Lifting costs comprise of expenses related to the production of oil and gas, including operation and maintenance of installations, well intervention activities and insurances. DNO's lifting costs per boe are calculated by dividing DNO's share of lifting costs across producing assets by CWI production for the relevant period. Management believes that the lifting cost per boe is a useful measure because it provides an indication of the Group's level of operational cost effectiveness between time periods and with those of other companies.

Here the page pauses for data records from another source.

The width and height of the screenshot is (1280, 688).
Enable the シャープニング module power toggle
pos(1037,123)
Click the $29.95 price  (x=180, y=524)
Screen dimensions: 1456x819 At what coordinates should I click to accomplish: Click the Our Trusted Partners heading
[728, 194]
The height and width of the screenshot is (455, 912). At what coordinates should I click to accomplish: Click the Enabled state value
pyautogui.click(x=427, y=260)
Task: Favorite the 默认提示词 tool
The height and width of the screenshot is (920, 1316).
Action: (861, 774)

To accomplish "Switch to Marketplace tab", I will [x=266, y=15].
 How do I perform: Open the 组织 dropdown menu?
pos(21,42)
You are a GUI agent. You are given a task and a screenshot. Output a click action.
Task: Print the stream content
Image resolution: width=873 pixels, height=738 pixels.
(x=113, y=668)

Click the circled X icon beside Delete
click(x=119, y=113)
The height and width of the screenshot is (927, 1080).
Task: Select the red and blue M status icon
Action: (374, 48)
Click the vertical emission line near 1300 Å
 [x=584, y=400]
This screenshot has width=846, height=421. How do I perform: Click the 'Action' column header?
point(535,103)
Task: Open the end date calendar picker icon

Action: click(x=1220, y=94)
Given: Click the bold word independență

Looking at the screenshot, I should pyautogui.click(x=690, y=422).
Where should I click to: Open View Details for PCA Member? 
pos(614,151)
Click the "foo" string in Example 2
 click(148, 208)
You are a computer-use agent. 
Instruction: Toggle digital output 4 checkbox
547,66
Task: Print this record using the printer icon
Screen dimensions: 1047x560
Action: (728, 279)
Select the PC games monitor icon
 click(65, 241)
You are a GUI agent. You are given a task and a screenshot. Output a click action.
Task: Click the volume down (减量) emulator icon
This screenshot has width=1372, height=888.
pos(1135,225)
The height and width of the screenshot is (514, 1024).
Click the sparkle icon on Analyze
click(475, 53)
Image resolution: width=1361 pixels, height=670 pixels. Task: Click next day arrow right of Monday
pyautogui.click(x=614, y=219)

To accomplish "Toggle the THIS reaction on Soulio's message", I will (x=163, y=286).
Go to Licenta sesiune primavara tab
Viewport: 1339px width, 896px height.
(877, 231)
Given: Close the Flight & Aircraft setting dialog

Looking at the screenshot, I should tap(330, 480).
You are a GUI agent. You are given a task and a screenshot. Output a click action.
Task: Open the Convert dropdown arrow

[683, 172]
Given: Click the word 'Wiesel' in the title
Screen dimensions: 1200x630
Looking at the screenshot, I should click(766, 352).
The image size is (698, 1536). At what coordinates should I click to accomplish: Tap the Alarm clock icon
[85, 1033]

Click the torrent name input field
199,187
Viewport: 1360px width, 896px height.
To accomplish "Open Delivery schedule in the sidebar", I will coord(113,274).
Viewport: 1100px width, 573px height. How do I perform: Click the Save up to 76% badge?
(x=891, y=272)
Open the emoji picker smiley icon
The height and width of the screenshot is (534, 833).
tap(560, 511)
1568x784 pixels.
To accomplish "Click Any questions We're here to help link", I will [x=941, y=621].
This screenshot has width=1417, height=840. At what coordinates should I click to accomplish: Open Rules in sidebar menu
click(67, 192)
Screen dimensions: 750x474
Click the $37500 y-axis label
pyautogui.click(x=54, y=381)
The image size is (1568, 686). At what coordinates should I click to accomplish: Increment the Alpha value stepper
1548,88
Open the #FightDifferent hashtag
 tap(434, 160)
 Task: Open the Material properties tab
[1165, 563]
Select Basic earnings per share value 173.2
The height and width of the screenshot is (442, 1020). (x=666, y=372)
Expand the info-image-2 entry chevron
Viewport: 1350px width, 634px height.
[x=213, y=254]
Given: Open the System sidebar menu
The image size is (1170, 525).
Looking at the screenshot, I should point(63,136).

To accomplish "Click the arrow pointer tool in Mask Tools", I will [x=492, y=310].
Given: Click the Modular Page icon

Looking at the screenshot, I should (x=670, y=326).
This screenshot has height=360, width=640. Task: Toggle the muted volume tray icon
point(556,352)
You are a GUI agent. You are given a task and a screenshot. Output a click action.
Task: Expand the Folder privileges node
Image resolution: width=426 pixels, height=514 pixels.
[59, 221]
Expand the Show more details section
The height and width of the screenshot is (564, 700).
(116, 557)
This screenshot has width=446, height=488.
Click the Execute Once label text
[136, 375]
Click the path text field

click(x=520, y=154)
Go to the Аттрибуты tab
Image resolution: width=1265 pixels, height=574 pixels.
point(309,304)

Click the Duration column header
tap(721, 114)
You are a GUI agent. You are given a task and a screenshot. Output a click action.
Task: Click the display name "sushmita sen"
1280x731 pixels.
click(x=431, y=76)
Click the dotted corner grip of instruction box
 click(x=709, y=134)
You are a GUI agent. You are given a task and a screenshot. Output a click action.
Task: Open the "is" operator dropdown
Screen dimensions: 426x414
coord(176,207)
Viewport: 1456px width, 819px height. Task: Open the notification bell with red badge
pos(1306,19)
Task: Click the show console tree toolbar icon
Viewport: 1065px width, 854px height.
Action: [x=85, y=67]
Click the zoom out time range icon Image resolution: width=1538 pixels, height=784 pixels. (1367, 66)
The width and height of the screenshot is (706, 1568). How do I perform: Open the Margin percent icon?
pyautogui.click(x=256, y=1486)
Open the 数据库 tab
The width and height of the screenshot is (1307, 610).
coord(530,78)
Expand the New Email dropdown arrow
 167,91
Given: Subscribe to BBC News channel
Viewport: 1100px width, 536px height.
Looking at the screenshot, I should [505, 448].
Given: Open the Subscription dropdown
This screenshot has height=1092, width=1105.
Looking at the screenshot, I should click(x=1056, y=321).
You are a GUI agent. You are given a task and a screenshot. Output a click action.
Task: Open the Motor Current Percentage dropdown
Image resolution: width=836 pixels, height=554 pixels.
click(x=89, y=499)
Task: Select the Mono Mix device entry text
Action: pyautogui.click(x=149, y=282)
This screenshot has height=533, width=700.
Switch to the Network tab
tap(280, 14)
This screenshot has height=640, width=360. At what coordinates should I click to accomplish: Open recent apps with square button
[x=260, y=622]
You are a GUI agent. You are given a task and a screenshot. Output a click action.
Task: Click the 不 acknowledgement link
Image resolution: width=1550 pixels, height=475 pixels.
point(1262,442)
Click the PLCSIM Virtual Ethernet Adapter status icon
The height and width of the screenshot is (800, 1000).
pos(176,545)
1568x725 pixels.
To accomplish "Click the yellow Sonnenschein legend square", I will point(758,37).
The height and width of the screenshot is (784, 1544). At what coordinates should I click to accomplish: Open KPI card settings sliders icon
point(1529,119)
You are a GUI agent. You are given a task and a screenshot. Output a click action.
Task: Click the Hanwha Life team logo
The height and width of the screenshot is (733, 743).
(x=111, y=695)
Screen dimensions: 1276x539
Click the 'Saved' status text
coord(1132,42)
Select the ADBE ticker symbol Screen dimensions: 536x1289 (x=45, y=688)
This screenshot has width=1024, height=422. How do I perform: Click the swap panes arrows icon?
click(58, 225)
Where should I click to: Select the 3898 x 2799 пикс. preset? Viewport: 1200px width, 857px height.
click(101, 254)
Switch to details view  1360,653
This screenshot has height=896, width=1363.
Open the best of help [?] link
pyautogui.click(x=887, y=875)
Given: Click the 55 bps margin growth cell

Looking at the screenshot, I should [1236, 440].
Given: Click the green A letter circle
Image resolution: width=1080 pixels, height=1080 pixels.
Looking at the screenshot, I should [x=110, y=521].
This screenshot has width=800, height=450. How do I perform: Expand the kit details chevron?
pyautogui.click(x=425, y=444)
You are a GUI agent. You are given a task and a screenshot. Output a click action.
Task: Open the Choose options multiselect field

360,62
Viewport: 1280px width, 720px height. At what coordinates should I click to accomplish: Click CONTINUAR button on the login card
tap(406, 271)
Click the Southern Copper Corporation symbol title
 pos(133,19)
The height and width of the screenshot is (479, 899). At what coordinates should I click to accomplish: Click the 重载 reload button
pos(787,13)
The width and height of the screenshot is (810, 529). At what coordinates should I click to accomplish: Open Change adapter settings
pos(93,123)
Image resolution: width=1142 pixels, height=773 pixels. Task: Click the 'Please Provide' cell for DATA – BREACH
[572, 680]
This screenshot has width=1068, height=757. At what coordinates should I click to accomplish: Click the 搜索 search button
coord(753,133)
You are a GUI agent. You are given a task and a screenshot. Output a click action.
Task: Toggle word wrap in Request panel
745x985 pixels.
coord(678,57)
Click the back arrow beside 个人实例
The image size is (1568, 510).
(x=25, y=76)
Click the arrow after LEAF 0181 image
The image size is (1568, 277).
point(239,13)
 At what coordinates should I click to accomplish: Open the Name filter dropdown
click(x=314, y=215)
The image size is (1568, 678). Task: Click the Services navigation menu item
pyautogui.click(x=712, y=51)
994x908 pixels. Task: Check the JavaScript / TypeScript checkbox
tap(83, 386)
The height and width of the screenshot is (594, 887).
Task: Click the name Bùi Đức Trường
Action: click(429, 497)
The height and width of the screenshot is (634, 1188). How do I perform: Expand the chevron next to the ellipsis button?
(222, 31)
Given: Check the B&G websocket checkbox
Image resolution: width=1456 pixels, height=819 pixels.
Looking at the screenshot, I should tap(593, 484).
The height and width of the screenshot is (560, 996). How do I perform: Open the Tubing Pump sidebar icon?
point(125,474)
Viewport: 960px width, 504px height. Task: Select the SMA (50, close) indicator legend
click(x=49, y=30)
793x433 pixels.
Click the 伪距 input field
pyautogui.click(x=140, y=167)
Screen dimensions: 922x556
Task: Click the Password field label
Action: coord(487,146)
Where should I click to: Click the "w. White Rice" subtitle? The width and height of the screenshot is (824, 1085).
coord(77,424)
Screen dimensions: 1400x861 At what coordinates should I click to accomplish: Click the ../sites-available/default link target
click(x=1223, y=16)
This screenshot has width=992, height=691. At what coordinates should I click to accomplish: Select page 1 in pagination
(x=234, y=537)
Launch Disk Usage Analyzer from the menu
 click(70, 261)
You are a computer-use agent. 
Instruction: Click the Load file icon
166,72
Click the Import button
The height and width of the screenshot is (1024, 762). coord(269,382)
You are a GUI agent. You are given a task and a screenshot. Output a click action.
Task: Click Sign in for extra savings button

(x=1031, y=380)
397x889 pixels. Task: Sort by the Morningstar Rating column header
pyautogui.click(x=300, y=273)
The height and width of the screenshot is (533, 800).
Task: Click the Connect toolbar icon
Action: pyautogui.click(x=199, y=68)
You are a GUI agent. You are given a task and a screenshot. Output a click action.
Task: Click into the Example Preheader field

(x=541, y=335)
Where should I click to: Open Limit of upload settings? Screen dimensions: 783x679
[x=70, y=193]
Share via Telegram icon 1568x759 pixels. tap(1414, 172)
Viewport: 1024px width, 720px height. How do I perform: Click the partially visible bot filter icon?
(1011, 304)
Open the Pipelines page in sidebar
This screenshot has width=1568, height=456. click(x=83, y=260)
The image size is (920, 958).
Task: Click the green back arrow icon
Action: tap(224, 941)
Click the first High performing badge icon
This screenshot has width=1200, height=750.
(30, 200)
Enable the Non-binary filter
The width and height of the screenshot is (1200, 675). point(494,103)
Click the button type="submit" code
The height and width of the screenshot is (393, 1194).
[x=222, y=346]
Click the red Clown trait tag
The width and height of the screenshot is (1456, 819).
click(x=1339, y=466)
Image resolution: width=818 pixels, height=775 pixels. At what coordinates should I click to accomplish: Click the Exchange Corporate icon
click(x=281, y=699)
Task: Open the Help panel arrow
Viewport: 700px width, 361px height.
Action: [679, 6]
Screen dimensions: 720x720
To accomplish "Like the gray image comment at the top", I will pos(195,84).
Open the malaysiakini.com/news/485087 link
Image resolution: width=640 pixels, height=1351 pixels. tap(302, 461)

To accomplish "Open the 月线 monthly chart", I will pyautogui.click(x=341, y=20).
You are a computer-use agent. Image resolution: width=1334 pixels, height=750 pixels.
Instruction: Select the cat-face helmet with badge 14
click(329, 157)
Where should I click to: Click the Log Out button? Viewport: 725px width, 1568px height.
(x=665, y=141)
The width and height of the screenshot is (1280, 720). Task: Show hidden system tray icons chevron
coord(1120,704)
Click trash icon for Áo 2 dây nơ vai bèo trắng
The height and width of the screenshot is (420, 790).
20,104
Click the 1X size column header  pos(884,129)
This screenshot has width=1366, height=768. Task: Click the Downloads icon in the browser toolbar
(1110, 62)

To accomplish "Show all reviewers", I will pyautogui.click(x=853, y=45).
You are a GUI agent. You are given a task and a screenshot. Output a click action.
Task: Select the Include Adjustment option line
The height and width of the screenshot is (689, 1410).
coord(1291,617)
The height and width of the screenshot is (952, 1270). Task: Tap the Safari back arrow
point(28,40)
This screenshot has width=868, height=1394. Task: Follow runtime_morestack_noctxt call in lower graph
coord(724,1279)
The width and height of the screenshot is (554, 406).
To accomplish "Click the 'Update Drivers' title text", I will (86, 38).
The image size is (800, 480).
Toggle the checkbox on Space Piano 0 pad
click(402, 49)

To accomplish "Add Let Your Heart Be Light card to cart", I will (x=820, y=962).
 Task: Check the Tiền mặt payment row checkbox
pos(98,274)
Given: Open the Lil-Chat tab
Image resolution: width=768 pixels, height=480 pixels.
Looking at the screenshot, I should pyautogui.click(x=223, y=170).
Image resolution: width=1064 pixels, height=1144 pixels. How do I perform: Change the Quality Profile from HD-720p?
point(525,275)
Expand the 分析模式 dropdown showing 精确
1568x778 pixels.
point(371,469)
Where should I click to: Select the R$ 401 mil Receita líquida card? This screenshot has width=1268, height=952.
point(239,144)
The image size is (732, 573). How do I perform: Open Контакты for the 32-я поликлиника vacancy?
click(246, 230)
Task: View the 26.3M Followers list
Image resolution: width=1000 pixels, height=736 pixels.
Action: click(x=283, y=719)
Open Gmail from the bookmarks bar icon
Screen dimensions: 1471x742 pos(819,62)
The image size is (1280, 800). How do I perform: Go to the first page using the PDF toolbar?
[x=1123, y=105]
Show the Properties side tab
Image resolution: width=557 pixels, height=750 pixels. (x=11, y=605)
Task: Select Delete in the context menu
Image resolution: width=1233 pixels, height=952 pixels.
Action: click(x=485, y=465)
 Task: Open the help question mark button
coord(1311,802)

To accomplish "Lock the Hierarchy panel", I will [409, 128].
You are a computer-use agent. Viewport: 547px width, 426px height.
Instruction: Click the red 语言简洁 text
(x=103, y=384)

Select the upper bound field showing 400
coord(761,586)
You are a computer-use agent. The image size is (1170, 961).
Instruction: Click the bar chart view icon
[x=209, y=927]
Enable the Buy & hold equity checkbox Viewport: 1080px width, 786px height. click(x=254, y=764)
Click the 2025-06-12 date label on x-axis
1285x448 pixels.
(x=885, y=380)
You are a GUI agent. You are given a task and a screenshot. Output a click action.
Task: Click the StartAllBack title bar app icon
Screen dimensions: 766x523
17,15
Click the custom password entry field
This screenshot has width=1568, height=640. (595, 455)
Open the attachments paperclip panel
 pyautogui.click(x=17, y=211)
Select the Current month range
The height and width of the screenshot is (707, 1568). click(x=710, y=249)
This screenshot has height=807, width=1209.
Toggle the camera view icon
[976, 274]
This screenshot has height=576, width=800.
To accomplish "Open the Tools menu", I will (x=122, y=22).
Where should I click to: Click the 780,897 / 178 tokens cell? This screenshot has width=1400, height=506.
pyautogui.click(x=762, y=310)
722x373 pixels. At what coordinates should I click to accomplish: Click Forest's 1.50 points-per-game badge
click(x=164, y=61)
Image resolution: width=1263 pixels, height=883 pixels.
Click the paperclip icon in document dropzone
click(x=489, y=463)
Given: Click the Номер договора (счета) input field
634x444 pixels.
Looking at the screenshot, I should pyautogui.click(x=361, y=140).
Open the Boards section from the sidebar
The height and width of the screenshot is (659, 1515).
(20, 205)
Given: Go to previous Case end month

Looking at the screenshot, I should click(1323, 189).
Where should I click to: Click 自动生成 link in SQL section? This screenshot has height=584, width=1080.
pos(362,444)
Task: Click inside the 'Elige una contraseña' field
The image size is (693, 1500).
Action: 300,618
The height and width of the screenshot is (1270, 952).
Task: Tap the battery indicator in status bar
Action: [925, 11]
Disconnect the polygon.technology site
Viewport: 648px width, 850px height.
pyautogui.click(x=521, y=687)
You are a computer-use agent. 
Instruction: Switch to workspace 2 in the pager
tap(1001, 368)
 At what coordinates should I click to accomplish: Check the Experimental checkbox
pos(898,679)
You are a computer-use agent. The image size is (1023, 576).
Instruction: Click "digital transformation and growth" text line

Acquisition and development costs

Acquisition and development costs comprise the purchase of intangible and tangible assets irrespective of whether paid in the period. Management believes that this measure is useful because it provides an overview of capital investments used in the relevant period.

Operational spend

Operational spend is comprised of lifting costs, exploration expenses and acquisition and development costs. Management believes that this measure is useful because it provides a complete overview of the Group`s total operational costs and capital investments used in the relevant period.

Equity ratio

The equity ratio is calculated by dividing total equity by the total assets. Management uses the equity ratio to monitor its capital and financial covenants (see Note 9 in the consolidated accounts). The equity ratio also provides an indication of how much of the Group's assets are funded by equity.

Free cash flow

Free cash flow comprises cash generated from operations less acquisition and development costs. Management believes that this measure is useful because it provides an indication of the profitability of the Group's operating activities excluding the non-cash items of the income statement and includes operational spend. This measure also provides a helpful measure for comparing with that of other companies.

Marketable securities

Marketable securities are comprised of the sum of market value of financial investments and treasury shares. Management believes that this measure is useful because it provides an overview of liquid assets that can be converted to cash in a short period of time.

Net debt

Net debt comprises cash and cash equivalents less bond loans (see Note 15 in the consolidated accounts). Management believes that net debt is a useful measure because it provides indication of the minimum necessary debt financing (if the figure is negative) to which the Group is subject at the balance sheet date.